__Given request__
List each line of the material that contains the string "width". Case counts.

__Records for processing__
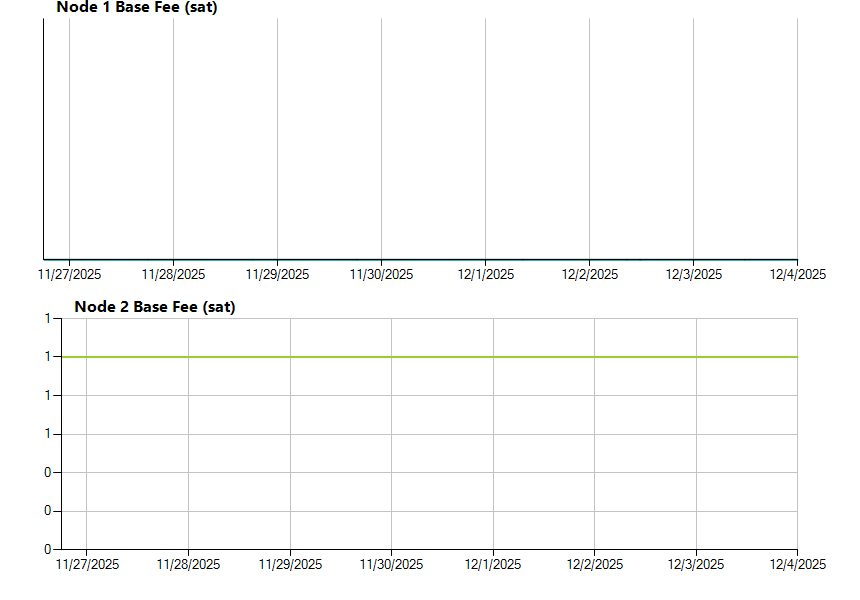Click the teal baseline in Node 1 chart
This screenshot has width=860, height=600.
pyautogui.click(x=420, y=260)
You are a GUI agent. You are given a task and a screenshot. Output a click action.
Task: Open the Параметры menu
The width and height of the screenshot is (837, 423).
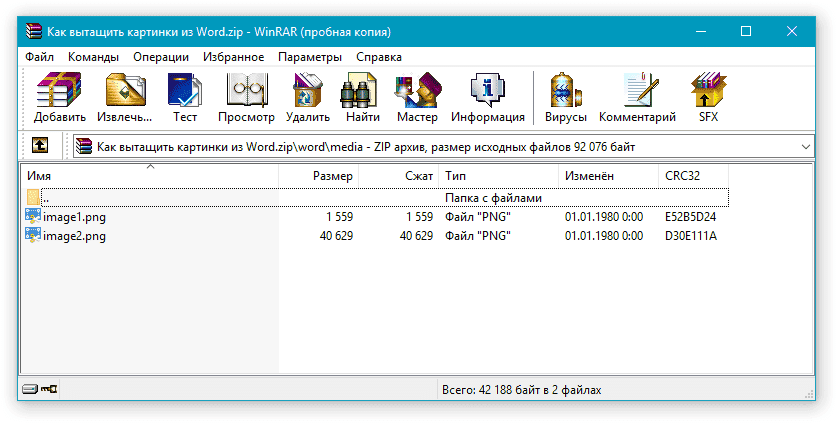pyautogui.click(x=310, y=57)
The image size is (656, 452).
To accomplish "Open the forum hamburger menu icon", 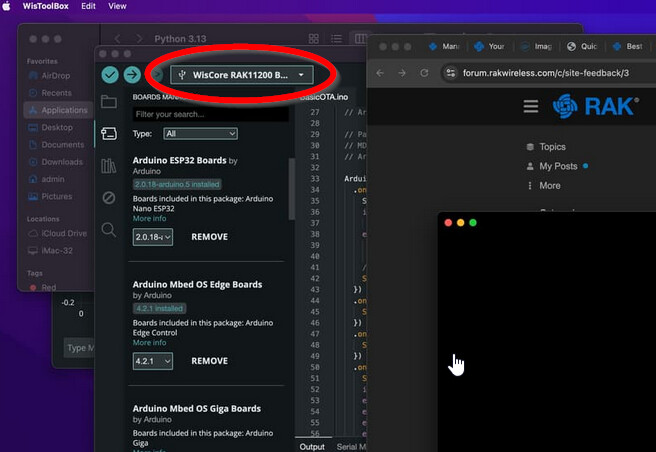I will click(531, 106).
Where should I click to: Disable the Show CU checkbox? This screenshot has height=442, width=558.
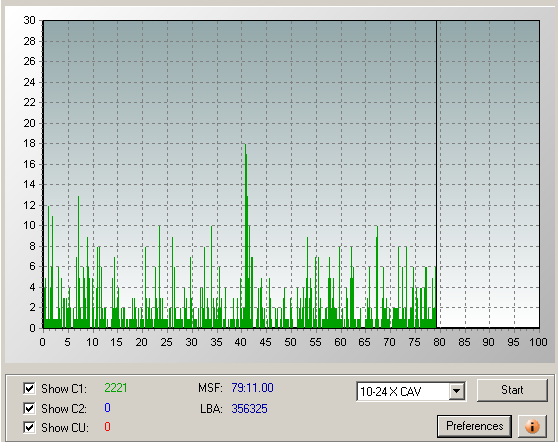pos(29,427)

__Exercise result__
This screenshot has width=860, height=600.
The width and height of the screenshot is (837, 423).
Where should I click to: Disable the Show CU checkbox? This screenshot has height=442, width=558.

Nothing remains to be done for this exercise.